# EXERCISE REQUIREMENTS
Repeat the rows from the line with "Go back to the" to the line with "coord(140,176)", word for word.

──────── EXTRACTED MATERIAL ────────

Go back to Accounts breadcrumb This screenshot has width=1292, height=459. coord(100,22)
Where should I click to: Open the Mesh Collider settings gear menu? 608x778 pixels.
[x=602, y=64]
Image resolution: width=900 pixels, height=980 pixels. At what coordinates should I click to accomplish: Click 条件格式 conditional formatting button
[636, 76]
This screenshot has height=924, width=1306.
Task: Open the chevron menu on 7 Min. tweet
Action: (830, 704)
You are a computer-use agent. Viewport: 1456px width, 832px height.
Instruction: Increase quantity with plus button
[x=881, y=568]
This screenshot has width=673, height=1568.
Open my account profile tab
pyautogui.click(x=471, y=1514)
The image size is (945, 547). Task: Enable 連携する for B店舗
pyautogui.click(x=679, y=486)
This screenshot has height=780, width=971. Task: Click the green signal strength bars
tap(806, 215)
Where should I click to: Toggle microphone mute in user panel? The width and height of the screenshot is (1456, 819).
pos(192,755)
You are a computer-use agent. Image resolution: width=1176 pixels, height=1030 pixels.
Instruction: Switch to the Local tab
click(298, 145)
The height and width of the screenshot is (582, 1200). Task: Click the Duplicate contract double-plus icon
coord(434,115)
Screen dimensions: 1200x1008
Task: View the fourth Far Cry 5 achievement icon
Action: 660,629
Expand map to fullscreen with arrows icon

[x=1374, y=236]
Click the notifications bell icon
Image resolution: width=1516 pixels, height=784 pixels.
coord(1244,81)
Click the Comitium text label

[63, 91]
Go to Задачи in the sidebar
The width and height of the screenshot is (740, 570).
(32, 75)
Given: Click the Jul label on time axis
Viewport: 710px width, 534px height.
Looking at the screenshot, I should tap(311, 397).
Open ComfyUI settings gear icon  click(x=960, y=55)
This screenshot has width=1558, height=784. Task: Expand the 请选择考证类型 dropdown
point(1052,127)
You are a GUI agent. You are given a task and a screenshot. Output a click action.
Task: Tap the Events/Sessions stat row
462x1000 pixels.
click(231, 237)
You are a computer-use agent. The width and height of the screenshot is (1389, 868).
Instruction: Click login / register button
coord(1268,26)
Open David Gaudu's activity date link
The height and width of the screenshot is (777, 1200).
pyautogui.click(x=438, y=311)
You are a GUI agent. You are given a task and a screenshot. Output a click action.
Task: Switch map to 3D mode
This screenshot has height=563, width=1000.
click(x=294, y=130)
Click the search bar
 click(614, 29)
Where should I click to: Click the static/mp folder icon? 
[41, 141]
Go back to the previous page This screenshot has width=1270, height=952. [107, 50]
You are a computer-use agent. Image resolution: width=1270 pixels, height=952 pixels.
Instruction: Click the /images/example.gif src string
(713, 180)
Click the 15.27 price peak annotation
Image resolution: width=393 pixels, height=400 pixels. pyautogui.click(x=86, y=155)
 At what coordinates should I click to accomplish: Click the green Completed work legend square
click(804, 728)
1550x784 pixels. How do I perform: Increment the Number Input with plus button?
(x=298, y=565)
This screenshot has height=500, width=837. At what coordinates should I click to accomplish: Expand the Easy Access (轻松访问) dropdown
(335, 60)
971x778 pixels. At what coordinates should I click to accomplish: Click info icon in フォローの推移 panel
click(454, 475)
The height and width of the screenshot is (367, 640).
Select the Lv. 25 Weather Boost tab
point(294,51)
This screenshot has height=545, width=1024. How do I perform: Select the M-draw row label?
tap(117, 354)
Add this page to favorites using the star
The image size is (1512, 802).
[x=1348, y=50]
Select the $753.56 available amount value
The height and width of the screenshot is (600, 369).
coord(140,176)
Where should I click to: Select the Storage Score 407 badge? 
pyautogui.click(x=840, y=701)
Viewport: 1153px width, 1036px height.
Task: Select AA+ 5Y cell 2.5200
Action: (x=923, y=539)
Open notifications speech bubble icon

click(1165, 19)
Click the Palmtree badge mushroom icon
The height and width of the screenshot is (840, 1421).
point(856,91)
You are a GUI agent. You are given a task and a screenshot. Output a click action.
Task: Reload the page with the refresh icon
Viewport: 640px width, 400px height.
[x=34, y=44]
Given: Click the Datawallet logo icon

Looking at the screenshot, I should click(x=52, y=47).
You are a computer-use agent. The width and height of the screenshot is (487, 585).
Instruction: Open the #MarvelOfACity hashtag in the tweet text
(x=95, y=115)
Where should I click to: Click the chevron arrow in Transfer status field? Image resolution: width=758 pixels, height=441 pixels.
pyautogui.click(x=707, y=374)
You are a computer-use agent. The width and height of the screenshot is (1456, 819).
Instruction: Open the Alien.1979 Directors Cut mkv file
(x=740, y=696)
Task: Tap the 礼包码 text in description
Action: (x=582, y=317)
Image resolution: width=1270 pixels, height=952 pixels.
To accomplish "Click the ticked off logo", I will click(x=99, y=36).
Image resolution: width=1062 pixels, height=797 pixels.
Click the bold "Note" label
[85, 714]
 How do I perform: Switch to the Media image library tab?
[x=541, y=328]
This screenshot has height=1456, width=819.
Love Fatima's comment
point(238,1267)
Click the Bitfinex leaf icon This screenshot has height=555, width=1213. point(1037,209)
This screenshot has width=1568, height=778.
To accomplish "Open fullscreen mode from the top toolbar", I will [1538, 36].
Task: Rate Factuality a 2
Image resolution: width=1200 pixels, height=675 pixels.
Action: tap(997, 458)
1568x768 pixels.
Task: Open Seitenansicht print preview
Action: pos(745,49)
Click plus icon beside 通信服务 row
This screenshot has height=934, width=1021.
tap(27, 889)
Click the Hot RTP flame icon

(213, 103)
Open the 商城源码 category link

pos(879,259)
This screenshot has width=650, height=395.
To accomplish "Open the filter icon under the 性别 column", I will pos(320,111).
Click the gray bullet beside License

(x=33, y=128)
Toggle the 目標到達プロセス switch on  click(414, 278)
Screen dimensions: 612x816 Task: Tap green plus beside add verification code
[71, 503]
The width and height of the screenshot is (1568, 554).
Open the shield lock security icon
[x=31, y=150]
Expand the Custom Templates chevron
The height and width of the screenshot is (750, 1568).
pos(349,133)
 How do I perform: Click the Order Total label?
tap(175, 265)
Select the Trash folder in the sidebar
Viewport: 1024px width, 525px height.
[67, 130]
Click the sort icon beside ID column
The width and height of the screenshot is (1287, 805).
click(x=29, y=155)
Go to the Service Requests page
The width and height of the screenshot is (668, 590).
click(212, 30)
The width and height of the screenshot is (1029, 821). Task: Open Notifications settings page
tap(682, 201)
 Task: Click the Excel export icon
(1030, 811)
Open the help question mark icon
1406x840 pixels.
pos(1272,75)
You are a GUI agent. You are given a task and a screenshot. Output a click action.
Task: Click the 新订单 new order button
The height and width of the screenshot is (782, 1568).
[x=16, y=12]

────────

# THE OUTPUT
Go back to the previous page This screenshot has width=1270, height=952. [107, 50]
You are a computer-use agent. Image resolution: width=1270 pixels, height=952 pixels.
Instruction: Click the /images/example.gif src string
(713, 180)
Click the 15.27 price peak annotation
Image resolution: width=393 pixels, height=400 pixels. pyautogui.click(x=86, y=155)
 At what coordinates should I click to accomplish: Click the green Completed work legend square
click(804, 728)
1550x784 pixels. How do I perform: Increment the Number Input with plus button?
(x=298, y=565)
This screenshot has height=500, width=837. At what coordinates should I click to accomplish: Expand the Easy Access (轻松访问) dropdown
(335, 60)
971x778 pixels. At what coordinates should I click to accomplish: Click info icon in フォローの推移 panel
click(454, 475)
The height and width of the screenshot is (367, 640).
Select the Lv. 25 Weather Boost tab
point(294,51)
This screenshot has height=545, width=1024. How do I perform: Select the M-draw row label?
tap(117, 354)
Add this page to favorites using the star
The image size is (1512, 802).
[x=1348, y=50]
Select the $753.56 available amount value
The height and width of the screenshot is (600, 369).
coord(140,176)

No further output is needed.